What the task needs is every record repeated exactly, nothing more.

(Saved entries)
◆ ◆ ◆ ◆

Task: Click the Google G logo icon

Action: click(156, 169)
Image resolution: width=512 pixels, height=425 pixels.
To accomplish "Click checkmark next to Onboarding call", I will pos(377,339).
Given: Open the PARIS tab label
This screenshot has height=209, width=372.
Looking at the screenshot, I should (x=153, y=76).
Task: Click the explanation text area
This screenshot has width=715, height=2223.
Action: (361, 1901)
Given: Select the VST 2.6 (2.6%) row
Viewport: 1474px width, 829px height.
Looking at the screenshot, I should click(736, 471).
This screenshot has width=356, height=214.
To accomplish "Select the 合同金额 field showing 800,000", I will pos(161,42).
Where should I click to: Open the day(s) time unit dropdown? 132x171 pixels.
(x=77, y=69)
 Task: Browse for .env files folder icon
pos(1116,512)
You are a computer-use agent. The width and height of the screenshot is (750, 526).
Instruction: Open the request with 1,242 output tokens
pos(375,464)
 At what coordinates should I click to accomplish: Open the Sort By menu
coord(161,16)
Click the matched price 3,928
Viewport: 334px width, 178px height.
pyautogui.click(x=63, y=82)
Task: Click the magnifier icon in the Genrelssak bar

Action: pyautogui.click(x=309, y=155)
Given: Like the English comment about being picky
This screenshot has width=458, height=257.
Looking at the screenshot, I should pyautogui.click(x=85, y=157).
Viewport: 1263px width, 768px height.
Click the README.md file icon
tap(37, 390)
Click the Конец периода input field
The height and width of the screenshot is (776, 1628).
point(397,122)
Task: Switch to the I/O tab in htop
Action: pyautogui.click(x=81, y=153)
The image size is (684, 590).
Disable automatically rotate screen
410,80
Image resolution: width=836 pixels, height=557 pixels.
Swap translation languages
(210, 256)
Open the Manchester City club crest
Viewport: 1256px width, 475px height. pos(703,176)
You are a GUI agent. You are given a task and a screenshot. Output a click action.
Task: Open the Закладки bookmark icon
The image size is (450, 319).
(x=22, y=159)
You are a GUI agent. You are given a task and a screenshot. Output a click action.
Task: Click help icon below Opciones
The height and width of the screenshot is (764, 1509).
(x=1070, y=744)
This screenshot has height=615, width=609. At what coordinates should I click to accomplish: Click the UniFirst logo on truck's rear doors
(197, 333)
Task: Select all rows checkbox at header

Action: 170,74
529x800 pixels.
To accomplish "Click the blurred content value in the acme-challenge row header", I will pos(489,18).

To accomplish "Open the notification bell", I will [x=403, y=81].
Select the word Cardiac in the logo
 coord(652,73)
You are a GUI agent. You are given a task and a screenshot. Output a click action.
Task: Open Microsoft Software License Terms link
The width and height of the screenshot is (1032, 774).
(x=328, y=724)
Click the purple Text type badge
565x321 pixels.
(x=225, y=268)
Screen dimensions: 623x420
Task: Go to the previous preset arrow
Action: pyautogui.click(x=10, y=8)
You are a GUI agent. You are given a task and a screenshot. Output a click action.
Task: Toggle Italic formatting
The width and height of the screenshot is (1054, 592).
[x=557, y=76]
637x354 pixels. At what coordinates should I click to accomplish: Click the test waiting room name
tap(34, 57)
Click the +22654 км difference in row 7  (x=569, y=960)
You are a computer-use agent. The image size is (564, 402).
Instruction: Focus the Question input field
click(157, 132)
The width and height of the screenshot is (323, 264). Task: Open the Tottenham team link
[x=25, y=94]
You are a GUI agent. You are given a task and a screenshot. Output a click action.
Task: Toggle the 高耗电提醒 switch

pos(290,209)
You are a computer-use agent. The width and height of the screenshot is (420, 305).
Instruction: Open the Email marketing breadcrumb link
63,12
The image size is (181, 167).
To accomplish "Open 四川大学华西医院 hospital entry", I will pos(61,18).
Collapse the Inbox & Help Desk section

◆ ◆ ◆ ◆

◆ Answer
Task: Click the Google G logo icon

Action: click(156, 169)
Image resolution: width=512 pixels, height=425 pixels.
To accomplish "Click checkmark next to Onboarding call", I will pos(377,339).
Given: Open the PARIS tab label
This screenshot has height=209, width=372.
Looking at the screenshot, I should (x=153, y=76).
Task: Click the explanation text area
This screenshot has width=715, height=2223.
Action: (361, 1901)
Given: Select the VST 2.6 (2.6%) row
Viewport: 1474px width, 829px height.
Looking at the screenshot, I should click(736, 471).
This screenshot has width=356, height=214.
To accomplish "Select the 合同金额 field showing 800,000", I will pos(161,42).
Where should I click to: Open the day(s) time unit dropdown? 132x171 pixels.
(x=77, y=69)
 Task: Browse for .env files folder icon
pos(1116,512)
You are a computer-use agent. The width and height of the screenshot is (750, 526).
Instruction: Open the request with 1,242 output tokens
pos(375,464)
 At what coordinates should I click to accomplish: Open the Sort By menu
coord(161,16)
Click the matched price 3,928
Viewport: 334px width, 178px height.
pyautogui.click(x=63, y=82)
Task: Click the magnifier icon in the Genrelssak bar

Action: pyautogui.click(x=309, y=155)
Given: Like the English comment about being picky
This screenshot has width=458, height=257.
Looking at the screenshot, I should pyautogui.click(x=85, y=157).
Viewport: 1263px width, 768px height.
Click the README.md file icon
tap(37, 390)
Click the Конец периода input field
The height and width of the screenshot is (776, 1628).
point(397,122)
Task: Switch to the I/O tab in htop
Action: pyautogui.click(x=81, y=153)
The image size is (684, 590).
Disable automatically rotate screen
410,80
Image resolution: width=836 pixels, height=557 pixels.
Swap translation languages
(210, 256)
Open the Manchester City club crest
Viewport: 1256px width, 475px height. pos(703,176)
You are a GUI agent. You are given a task and a screenshot. Output a click action.
Task: Open the Закладки bookmark icon
The image size is (450, 319).
(x=22, y=159)
You are a GUI agent. You are given a task and a screenshot. Output a click action.
Task: Click help icon below Opciones
The height and width of the screenshot is (764, 1509).
(x=1070, y=744)
This screenshot has height=615, width=609. At what coordinates should I click to accomplish: Click the UniFirst logo on truck's rear doors
(197, 333)
Task: Select all rows checkbox at header

Action: 170,74
529x800 pixels.
To accomplish "Click the blurred content value in the acme-challenge row header", I will pos(489,18).

To accomplish "Open the notification bell", I will [x=403, y=81].
Select the word Cardiac in the logo
 coord(652,73)
You are a GUI agent. You are given a task and a screenshot. Output a click action.
Task: Open Microsoft Software License Terms link
The width and height of the screenshot is (1032, 774).
(x=328, y=724)
Click the purple Text type badge
565x321 pixels.
(x=225, y=268)
Screen dimensions: 623x420
Task: Go to the previous preset arrow
Action: pyautogui.click(x=10, y=8)
You are a GUI agent. You are given a task and a screenshot. Output a click action.
Task: Toggle Italic formatting
The width and height of the screenshot is (1054, 592).
[x=557, y=76]
637x354 pixels. At what coordinates should I click to accomplish: Click the test waiting room name
tap(34, 57)
Click the +22654 км difference in row 7  (x=569, y=960)
You are a computer-use agent. The image size is (564, 402).
Instruction: Focus the Question input field
click(157, 132)
The width and height of the screenshot is (323, 264). Task: Open the Tottenham team link
[x=25, y=94]
You are a GUI agent. You are given a task and a screenshot. Output a click action.
Task: Toggle the 高耗电提醒 switch

pos(290,209)
You are a computer-use agent. The width and height of the screenshot is (420, 305).
Instruction: Open the Email marketing breadcrumb link
63,12
The image size is (181, 167).
To accomplish "Open 四川大学华西医院 hospital entry", I will pos(61,18).
Collapse the Inbox & Help Desk section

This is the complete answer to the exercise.